■ Task statement ■
Go through the data below and return each line containing the word "checkbox".

(Stored records)
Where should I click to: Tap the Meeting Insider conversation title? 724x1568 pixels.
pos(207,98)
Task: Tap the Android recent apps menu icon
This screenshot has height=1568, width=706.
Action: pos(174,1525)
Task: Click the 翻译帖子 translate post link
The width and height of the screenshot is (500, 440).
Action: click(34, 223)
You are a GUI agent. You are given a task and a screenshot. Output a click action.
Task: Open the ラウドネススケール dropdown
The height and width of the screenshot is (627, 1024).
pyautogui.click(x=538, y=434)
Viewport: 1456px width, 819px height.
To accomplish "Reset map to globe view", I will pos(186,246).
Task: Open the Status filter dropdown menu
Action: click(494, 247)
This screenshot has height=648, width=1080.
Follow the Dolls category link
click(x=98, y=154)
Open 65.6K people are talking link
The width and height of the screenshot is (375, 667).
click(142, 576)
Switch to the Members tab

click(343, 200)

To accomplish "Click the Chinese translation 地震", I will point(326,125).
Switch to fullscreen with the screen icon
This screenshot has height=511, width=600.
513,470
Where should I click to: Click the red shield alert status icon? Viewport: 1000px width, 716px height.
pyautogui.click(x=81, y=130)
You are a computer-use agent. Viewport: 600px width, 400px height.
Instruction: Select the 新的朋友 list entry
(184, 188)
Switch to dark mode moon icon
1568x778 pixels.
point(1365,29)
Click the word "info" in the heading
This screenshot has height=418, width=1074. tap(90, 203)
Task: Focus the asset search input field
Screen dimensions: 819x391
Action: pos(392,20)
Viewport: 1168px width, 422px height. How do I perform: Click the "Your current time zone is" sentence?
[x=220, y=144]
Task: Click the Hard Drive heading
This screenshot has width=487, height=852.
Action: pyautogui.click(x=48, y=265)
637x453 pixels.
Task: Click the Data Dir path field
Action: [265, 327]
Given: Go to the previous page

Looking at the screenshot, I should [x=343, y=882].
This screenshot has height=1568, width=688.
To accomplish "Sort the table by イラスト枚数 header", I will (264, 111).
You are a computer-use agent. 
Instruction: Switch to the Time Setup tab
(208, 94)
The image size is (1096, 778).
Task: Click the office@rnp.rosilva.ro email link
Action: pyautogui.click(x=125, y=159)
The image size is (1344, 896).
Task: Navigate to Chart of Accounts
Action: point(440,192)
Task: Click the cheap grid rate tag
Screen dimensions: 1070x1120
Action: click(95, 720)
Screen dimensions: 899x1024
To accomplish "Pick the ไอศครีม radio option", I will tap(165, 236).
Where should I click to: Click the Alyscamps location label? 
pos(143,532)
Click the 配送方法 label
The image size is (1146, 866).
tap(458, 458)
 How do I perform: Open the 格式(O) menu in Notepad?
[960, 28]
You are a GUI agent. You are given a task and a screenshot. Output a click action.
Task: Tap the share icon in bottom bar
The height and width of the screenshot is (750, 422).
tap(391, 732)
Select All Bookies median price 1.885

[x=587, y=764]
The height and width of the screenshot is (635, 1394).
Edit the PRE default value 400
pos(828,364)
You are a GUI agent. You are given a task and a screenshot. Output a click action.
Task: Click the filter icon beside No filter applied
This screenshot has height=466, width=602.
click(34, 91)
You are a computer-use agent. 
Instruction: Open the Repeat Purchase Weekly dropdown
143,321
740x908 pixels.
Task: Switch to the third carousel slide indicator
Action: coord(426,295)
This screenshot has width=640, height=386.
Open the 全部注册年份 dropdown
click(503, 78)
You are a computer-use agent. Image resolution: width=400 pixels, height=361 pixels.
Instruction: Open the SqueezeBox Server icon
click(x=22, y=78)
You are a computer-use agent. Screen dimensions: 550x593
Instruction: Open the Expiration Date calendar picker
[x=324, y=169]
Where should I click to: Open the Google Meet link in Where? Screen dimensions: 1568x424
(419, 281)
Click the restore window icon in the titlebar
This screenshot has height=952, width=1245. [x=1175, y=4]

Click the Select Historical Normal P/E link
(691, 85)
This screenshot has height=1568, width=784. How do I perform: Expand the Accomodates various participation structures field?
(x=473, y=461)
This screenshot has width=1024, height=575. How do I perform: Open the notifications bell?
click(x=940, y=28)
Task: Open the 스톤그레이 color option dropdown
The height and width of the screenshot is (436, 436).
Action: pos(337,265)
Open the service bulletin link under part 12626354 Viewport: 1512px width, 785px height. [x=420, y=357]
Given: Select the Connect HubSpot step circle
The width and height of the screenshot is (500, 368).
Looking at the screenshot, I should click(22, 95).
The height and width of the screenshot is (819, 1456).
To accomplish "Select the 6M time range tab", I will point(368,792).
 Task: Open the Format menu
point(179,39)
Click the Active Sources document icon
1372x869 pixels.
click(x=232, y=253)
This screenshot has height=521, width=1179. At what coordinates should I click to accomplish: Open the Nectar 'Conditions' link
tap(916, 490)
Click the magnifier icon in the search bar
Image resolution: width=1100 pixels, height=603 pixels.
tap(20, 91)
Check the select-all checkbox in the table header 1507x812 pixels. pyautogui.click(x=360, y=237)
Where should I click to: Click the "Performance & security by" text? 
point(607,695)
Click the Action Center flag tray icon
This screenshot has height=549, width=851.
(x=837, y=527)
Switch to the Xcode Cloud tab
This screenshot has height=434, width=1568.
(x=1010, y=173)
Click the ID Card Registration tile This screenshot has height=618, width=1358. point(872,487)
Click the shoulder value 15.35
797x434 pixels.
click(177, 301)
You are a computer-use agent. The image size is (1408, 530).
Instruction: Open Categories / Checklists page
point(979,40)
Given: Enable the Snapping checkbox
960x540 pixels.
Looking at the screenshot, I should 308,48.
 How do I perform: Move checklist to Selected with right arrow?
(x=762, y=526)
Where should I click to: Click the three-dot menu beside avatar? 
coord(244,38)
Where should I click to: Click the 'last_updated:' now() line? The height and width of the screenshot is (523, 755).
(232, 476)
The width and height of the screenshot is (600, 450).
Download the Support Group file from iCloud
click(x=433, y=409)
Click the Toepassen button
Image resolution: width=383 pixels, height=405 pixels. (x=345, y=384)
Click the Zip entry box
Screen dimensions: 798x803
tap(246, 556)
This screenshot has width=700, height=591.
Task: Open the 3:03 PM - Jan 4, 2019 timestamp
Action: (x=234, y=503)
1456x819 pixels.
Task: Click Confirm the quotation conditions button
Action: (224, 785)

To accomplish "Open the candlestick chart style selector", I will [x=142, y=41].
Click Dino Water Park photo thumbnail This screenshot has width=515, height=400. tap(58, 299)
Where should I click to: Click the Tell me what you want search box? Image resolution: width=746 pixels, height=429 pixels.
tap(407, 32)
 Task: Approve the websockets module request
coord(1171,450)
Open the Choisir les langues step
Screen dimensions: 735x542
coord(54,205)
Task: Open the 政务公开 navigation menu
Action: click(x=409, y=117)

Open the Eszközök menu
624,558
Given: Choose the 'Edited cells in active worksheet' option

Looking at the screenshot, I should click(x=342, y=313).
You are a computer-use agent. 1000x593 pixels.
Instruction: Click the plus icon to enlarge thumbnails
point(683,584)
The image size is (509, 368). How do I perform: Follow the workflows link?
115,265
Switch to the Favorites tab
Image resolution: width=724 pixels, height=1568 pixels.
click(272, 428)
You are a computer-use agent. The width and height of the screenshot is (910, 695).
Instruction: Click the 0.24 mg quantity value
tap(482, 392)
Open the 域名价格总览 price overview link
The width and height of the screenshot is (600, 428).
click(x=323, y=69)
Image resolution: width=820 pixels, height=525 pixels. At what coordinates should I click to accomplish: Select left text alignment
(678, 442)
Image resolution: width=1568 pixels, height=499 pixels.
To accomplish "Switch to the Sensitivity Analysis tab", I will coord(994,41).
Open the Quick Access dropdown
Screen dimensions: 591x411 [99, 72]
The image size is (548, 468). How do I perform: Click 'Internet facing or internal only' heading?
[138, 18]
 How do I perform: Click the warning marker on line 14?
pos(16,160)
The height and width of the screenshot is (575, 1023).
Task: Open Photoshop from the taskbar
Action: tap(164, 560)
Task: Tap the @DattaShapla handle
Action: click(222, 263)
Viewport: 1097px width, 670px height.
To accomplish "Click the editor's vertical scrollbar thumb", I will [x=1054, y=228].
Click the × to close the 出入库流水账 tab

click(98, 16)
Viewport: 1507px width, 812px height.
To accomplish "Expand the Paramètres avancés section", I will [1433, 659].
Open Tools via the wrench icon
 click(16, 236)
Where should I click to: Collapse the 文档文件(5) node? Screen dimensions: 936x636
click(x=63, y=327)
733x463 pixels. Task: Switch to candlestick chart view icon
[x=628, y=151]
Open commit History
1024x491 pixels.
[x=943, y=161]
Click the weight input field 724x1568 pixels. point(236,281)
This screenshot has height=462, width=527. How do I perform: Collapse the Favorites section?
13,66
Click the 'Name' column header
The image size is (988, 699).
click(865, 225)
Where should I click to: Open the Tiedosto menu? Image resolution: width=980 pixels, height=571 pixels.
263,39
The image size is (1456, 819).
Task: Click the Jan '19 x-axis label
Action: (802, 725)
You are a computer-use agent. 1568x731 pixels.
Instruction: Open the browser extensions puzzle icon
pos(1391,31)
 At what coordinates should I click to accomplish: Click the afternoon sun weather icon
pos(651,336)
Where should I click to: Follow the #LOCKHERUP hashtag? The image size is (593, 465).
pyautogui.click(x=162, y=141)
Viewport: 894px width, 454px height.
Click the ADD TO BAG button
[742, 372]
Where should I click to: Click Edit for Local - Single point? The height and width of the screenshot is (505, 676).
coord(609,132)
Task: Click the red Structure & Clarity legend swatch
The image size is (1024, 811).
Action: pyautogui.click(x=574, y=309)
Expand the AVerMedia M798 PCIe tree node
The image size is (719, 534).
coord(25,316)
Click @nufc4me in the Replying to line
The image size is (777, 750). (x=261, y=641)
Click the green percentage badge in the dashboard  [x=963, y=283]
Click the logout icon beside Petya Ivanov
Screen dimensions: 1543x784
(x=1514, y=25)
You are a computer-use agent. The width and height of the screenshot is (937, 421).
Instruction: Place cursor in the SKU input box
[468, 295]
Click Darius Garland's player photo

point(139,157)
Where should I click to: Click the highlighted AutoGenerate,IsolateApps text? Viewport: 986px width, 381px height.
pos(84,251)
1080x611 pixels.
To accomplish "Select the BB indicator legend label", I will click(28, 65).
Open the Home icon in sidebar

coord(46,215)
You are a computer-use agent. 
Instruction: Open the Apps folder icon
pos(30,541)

■ Solution to this problem ■
Check the select-all checkbox in the table header 1507x812 pixels. pyautogui.click(x=360, y=237)
Given: Enable the Snapping checkbox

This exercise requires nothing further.